NORSTAR Banner

 

ASI Filenames

This document contains a specification of ASI data filenames used in the NORSTAR project.  It is based on an earlier discussion document which elicited many helpful comments from Trond, Mikko, and Eric.

Version 1.0

The original convention for naming data files was implemented by Trond Trondsen for the first NORSTAR imagers.  Files names have the structure:

    <site><yyyymmdd>_<hhmmss>_<filter>[_<optional>].<extension>

where <site> is an uppercase four letter code indicating the instrument location.  Date and time are provided by <yyyymmdd> and <hhmmss>.  The file name ends with information about the filter used for each image, optionally followed by further information indicating dark or calibration frames, and finished by a file extension indicating the type of image file.  An example of a complete file name is:  

    GILL20011223_230143_6300_DARK.png

and a regular expression match is:

    ([A-Z]{4})([0-9]{8})_([0-9]{6})_([0-9_A-Z]{3,4})_?([A-Z]*)\.(.*)$


where parenthesis allow for sub-expression matching and extraction.
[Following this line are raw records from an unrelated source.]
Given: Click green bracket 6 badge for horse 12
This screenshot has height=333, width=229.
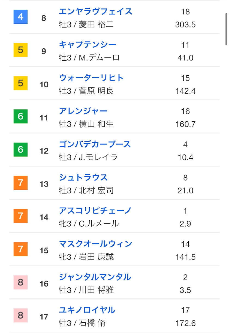Looking at the screenshot, I should [21, 150].

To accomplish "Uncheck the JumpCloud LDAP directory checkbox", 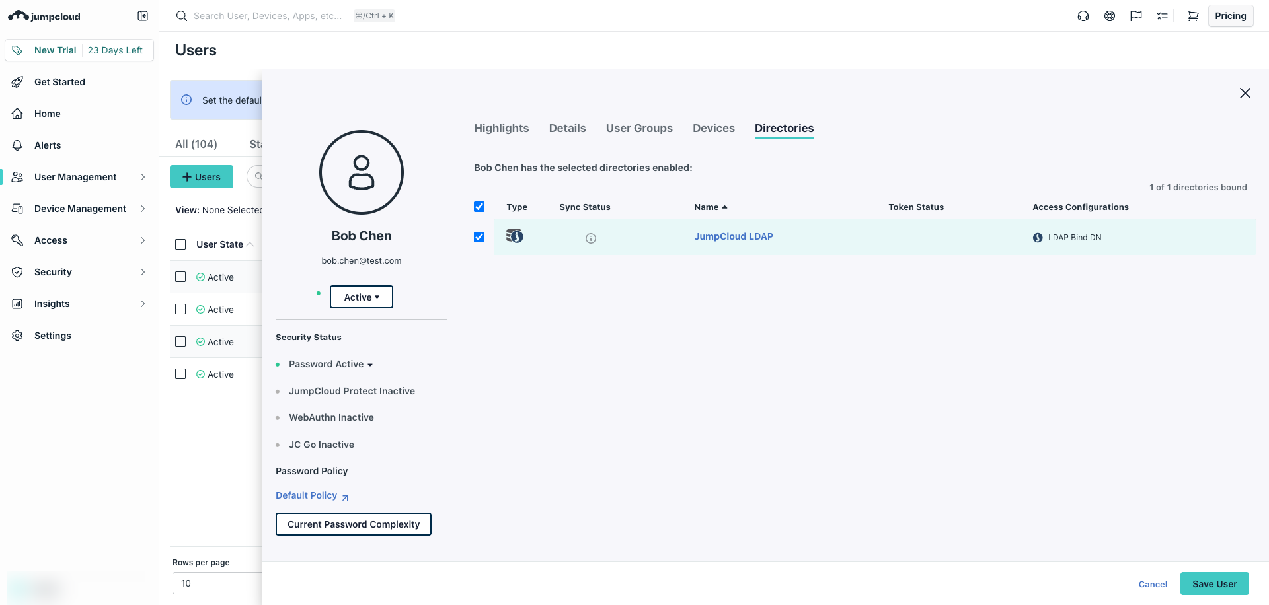I will coord(479,237).
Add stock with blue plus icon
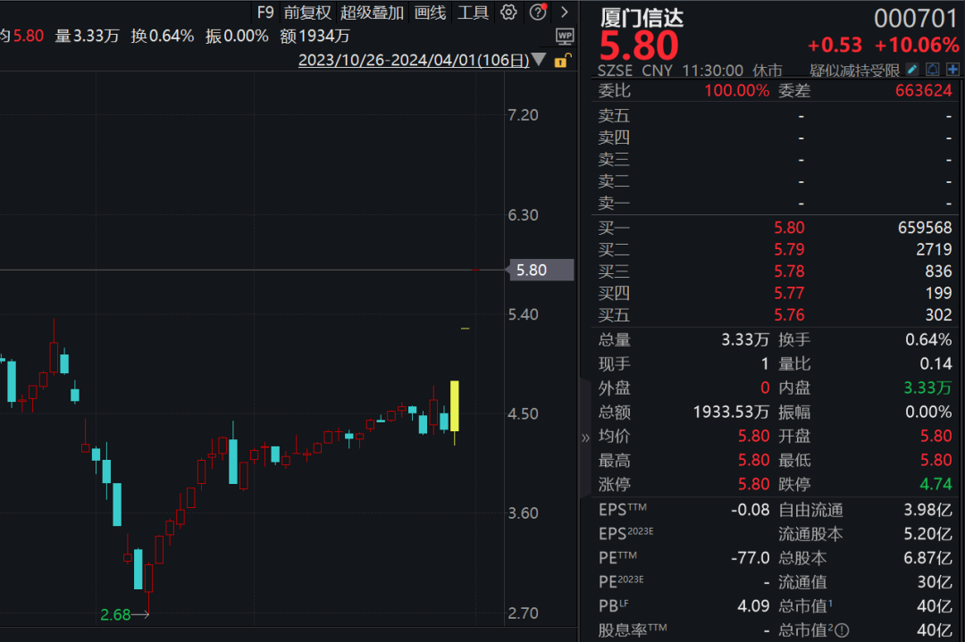 [x=953, y=70]
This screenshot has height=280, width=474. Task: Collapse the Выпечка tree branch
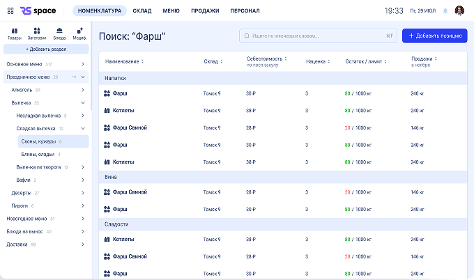point(83,102)
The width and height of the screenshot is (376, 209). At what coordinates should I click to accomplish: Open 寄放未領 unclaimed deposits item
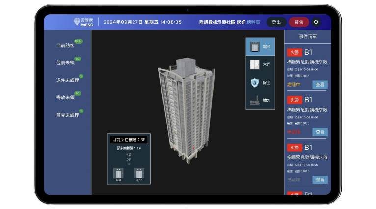(x=65, y=97)

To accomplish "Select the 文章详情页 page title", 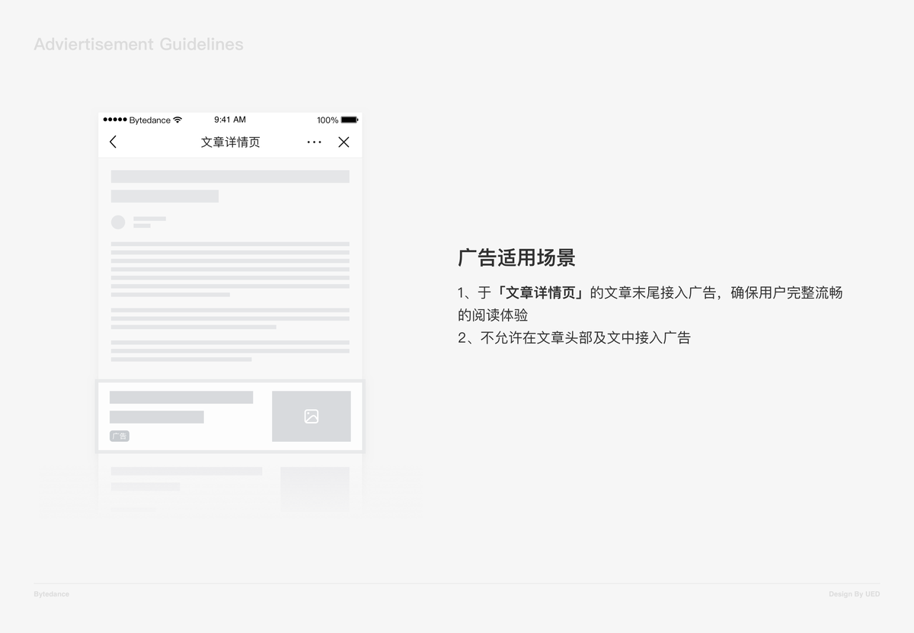I will click(230, 142).
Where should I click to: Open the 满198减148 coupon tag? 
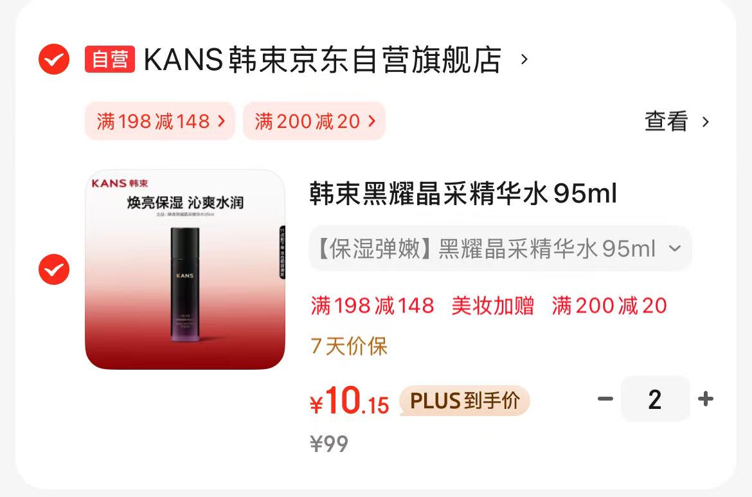coord(160,121)
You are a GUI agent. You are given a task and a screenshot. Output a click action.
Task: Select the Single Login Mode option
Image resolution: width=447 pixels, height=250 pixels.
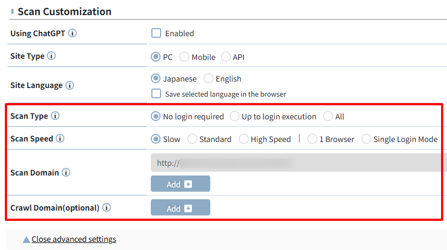(x=366, y=139)
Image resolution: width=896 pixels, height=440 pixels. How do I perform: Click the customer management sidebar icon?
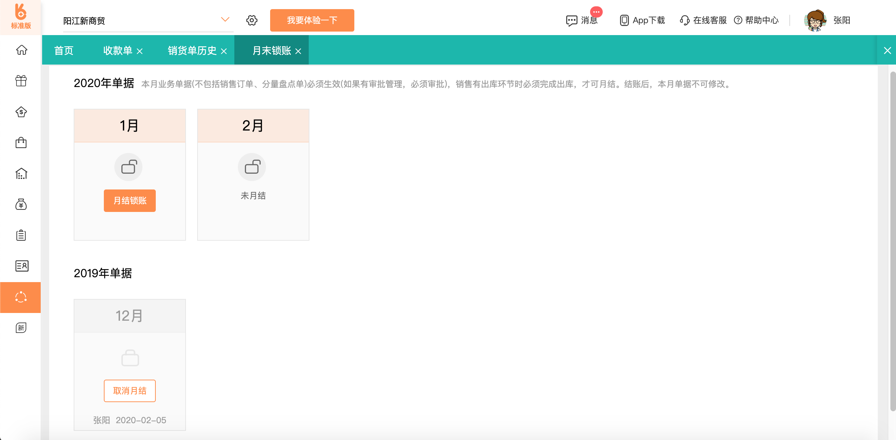click(21, 266)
Some examples of field values are
  • Sites codes: GILL, RANK, RESU
  • Filter codes: 4378, 5577, 6300, 0000, ____, NIR
  • Optional fields: DARK, CAL
  • Extensions: png, pgm, pgm.gz
As images are acquired they are placed in directories using the convention
    /data/<site>_<yyyymmdd>/ut<hh>/

so that each hourly sub-directory may contain several hundred files.  Data is stored in Calgary using an additional directory layer of the form
    norstar/<site>/<yyyymm>/<site>_<yyyymmdd>/ut<hh>/

in order to produce managable chunks of data.

This method of naming files has worked very well.  It ensures that files produced by a single instrument at each site are unique, and useful information about an image can be obtained directly from the filename.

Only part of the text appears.